Recursive Estimation and Time-Series Analysis

2011-08-04
Recursive Estimation and Time-Series Analysis
Title Recursive Estimation and Time-Series Analysis PDF eBook
Author Peter C. Young
Publisher Springer Science & Business Media
Pages 505
Release 2011-08-04
Genre Technology & Engineering
ISBN 3642219810

This is a revised version of the 1984 book of the same name but considerably modified and enlarged to accommodate the developments in recursive estimation and time series analysis that have occurred over the last quarter century. Also over this time, the CAPTAIN Toolbox for recursive estimation and time series analysis has been developed at Lancaster, for use in the MatlabTM software environment (see Appendix G). Consequently, the present version of the book is able to exploit the many computational routines that are contained in this widely available Toolbox, as well as some of the other routines in MatlabTM and its other toolboxes. The book is an introductory one on the topic of recursive estimation and it demonstrates how this approach to estimation, in its various forms, can be an impressive aid to the modelling of stochastic, dynamic systems. It is intended for undergraduate or Masters students who wish to obtain a grounding in this subject; or for practitioners in industry who may have heard of topics dealt with in this book and, while they want to know more about them, may have been deterred by the rather esoteric nature of some books in this challenging area of study.

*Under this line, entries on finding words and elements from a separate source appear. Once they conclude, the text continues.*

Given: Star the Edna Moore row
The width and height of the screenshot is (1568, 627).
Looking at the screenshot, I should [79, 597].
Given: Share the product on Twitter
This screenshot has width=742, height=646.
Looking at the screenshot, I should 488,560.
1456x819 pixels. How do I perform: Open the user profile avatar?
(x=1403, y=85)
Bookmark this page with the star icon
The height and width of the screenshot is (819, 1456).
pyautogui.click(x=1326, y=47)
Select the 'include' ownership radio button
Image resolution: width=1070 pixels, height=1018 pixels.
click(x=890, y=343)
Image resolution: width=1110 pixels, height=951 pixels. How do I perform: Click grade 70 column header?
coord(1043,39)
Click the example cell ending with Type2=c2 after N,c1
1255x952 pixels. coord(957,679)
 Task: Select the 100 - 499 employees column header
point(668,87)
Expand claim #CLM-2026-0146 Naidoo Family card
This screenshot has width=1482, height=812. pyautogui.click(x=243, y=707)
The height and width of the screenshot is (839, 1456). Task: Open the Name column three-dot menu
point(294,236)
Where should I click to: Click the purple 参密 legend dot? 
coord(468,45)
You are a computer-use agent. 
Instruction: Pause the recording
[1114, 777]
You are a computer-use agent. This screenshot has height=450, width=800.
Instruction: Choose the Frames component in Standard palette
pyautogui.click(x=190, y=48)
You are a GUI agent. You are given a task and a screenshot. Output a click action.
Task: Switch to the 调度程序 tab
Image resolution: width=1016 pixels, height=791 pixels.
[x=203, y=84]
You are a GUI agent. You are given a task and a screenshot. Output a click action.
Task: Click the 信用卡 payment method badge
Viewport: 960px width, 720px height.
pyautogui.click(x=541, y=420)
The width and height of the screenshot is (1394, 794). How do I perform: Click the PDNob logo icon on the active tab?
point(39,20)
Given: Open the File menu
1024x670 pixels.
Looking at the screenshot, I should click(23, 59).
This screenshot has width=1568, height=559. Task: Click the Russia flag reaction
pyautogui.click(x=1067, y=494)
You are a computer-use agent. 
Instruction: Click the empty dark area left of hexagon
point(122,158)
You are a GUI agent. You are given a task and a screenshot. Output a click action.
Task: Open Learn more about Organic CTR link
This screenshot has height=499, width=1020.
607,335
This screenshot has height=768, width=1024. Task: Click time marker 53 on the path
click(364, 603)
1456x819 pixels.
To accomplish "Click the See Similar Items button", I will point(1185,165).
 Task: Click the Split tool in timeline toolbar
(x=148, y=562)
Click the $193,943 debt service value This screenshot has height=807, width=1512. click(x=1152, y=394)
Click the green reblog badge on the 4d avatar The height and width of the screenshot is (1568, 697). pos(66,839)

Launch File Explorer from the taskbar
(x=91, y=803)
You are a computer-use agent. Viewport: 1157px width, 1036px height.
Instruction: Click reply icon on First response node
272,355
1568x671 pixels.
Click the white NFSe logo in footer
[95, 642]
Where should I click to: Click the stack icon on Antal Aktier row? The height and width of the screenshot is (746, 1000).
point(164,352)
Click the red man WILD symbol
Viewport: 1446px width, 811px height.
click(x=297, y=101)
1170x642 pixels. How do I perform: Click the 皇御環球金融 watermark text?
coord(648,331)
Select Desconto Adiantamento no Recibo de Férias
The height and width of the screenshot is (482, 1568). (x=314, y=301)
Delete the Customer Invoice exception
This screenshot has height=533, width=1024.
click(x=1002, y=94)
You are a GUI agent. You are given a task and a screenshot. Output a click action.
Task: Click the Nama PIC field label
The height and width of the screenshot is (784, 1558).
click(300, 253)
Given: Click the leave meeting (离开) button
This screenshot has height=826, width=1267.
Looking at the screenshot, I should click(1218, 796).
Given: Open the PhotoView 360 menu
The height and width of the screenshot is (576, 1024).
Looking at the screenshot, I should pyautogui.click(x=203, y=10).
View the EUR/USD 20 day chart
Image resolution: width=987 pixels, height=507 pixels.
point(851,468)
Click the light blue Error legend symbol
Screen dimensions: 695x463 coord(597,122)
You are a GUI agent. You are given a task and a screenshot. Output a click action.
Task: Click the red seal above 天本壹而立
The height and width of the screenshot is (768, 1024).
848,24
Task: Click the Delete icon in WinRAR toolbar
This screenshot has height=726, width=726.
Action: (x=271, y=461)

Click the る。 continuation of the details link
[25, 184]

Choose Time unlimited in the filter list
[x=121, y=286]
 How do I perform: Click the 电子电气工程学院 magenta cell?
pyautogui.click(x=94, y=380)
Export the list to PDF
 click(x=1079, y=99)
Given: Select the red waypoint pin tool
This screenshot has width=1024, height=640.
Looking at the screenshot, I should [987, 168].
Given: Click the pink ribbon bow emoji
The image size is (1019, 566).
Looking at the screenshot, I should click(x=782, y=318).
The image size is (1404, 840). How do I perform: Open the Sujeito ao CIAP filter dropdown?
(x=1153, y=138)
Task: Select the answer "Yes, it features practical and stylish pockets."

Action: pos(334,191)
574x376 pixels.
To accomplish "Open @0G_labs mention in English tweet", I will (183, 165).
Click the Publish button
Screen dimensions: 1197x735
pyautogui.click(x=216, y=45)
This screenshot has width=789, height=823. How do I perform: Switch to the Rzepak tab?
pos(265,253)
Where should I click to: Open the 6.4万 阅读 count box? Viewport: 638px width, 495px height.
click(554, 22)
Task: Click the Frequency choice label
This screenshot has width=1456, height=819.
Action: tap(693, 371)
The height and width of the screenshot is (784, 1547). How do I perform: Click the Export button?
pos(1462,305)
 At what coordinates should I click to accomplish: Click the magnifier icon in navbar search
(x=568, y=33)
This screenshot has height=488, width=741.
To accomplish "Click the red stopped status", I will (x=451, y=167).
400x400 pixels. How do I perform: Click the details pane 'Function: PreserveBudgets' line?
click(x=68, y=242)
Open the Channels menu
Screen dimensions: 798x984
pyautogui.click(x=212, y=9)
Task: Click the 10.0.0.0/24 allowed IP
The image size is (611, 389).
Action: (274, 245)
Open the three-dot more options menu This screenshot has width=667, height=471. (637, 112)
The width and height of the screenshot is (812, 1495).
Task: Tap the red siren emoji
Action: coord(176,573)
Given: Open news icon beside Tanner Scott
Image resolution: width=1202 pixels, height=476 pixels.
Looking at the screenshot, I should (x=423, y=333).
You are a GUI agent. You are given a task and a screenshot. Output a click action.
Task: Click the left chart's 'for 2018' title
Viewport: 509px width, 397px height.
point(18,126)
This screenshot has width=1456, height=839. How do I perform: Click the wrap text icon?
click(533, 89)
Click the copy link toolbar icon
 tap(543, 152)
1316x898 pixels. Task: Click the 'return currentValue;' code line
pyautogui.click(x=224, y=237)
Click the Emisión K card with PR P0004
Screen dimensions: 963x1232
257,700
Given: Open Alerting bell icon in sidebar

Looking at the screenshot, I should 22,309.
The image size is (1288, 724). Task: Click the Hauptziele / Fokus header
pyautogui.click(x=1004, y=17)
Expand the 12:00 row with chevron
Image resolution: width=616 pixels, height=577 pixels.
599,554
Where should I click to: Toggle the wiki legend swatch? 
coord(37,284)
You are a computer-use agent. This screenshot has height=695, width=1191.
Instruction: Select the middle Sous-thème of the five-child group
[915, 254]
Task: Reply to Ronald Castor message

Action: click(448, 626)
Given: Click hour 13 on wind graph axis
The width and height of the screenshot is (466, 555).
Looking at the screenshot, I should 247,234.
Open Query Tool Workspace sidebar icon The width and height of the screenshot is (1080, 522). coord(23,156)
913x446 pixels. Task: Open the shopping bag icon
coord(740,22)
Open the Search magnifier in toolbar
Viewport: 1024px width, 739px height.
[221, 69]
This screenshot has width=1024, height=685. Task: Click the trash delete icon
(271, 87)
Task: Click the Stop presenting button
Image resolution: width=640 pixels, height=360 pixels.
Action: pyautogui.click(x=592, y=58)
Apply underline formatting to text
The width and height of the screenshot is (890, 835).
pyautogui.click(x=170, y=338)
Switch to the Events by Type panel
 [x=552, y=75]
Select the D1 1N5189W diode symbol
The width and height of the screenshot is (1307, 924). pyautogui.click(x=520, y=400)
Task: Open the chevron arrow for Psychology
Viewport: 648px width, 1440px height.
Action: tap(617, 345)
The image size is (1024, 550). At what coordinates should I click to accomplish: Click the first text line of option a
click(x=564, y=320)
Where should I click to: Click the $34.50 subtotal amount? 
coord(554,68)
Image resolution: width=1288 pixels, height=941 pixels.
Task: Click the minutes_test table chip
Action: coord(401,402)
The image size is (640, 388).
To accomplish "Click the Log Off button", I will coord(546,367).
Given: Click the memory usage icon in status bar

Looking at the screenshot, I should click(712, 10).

Uniform Consistency for Nonparametric Estimators in Null Recurrent Time Series

2009
Uniform Consistency for Nonparametric Estimators in Null Recurrent Time Series
Title Uniform Consistency for Nonparametric Estimators in Null Recurrent Time Series PDF eBook
Author Jiti Gao
Publisher
Pages
Release 2009
Genre Markov processes
ISBN

This paper establishes several results for uniform convergence of nonparametric kernel density and regression estimates for the case where the time series regressors concerned are nonstationary null- recurrent Markov chains. Under suitable conditions, certain rates of convergence are also established for these estimates. Our results can be viewed as an extension of some well-known uniform consistency results for the stationary time series to the nonstationary time series case.